I don’t know how to answer this. I suspect a trap.
“What what, sweetie?”
“What do doin’s means?”
“I…I’m sorry, buddy, can you ask me that again?”
“What do doin’s means?”
“What does—“
“No. What do doin’s means?”
“No. What do doin’s means?”
“What do doin’s means.”
“No. What do doin’s means?”
“What do doin’s means?”
“No. What do doin’s means?”
I am at a loss. I haven’t been this unable to understand her in years. Fortunately, just then Top Management walks in.
“Oh, good. Can you ask that again, please?”
“Sure. What do doin’s means?”
I watch Top Management’s face as she tries to process this. It’s delightful.
“What…what does—“
“No. What do doin’s means?”
“What do doin’s mean?”
“No. What do doin’s means?”
“What does—?”
“No. What do doin’s means?”
Through all of this, the Golden Weasel is remarkably calm and unflustered by her parents’ stupiditity, not even the least bit frustrated by their inability to understand basic English.

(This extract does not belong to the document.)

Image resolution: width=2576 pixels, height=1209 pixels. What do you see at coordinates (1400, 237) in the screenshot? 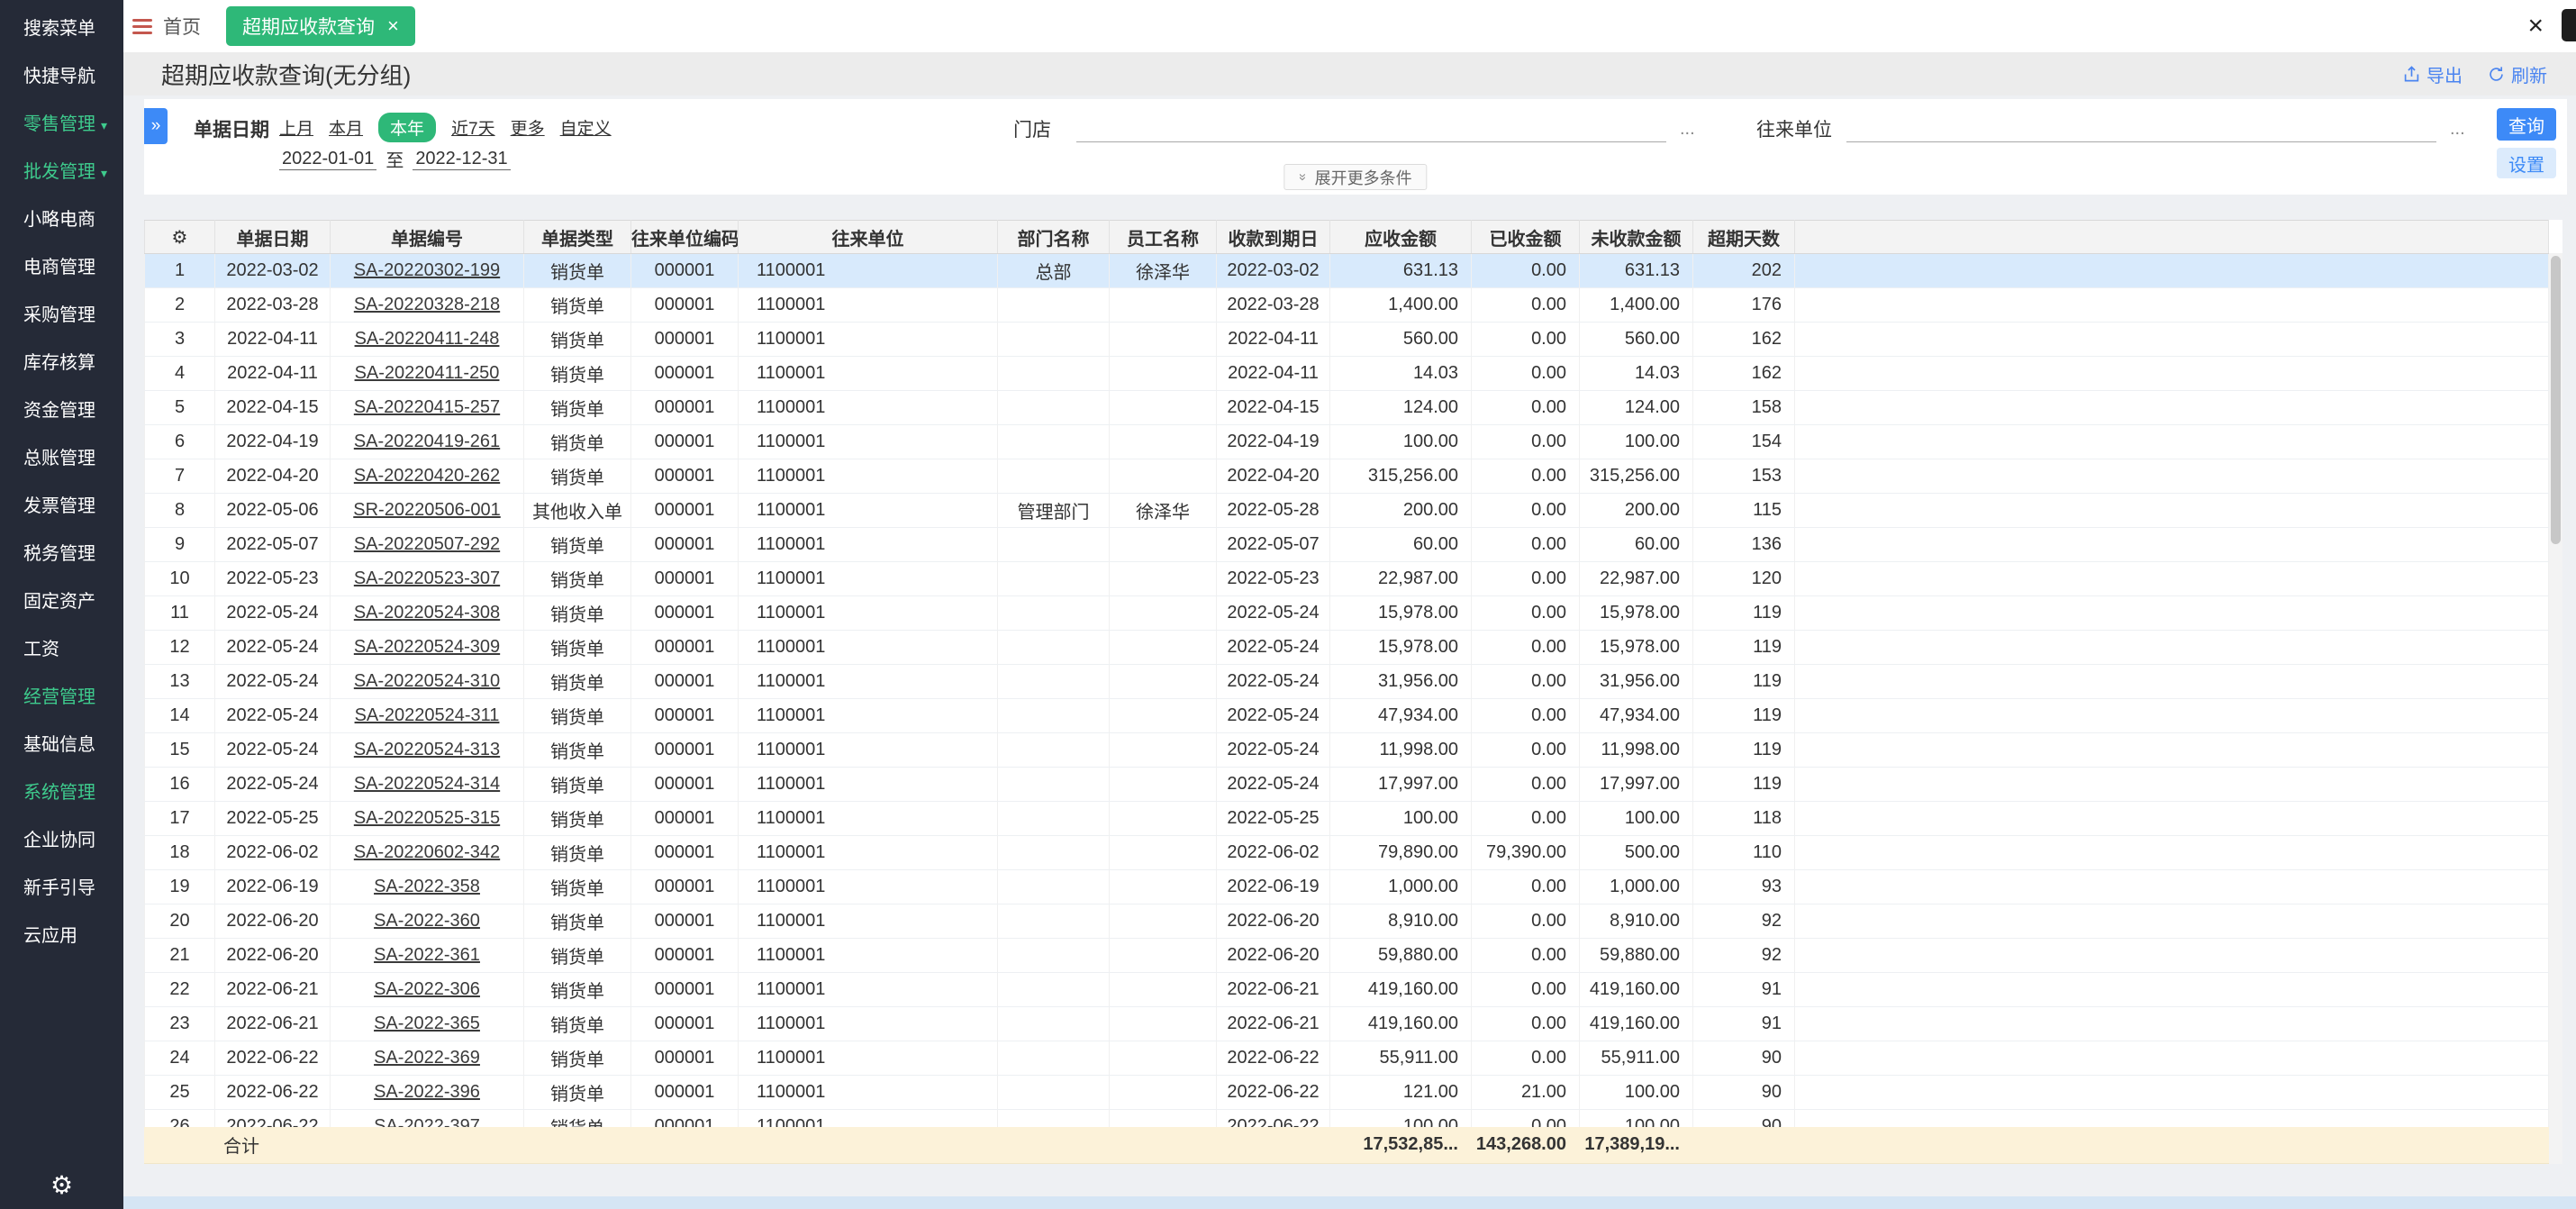
I see `column-header: 应收金额` at bounding box center [1400, 237].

By now, several sisters have gathered around to try to help decipher.
“What what?
“What do doin’s means?”
“Do doin’s?”
“No. What do doin’s means?”
“Okay, wait. Where did you get this question? Is it something I just said?”
“Is it…” Top Management looks at the computer, which is running through the morning’s playlist. “Oh! Is it something you heard in the music? Do-do-do?”
We look at each and shake our heads. We’ve been doing the parenting thing a long time, but this one’s new and neither of us can figure out where to go from here.
“What does doin’s mean?” Top Management tries yet again, hoping to somehow force the question into some sort of syntax.
“No. What do doin’s means?”
I start laughing and Top Management just shakes her head helplessly.
Finally, the Golden Weasel realizes she’s dealing with very unbright people and is going to simply have to take matters into her own hands.
“What…do…you…do…in…meetings?” she says slowly, eliminating all contractions from the original sentence. I have the sense she’s wondering if we’re really fit to be in charge of young children.
“Oh!” we all say. “What do doin’s means?”
“That’s what I said.”
I nod. What can I say? When she’s right, she’s right.
“What do you do in meetings? Uh…pretty much just waste time. And money.”
She looks skeptical. "Then why do you go?"
“Well,” I explain. “Back when people first started having meetings, there was no email or phone. So if people wanted to get together to talk about the problem of the new sabre-tooth tigers in the neighborhood, they had to have a meeting. But now that there is email and phones, there’s really not much point in most meetings. But by now it’s just a custom. So.”
“Oh,” she says. She nods, but the look in her eye makes it clear that she’s now wondering if any adults are really fit to be in charge of young children, if they all seem to hold with such foolishness.
“Also,” I add, realizing the best part of meetings. “Sometimes there’s food.”
“Oh!” she says, her eyebrows raising. Then she narrows her eyes as she regards me, clearly wondering why I left the pertinent information for last. I suspect she's thinking about retaining a lawyer in a bid for emancipation, and wondering how much an attorney costs. And if there'll be cookies at each and every meeting.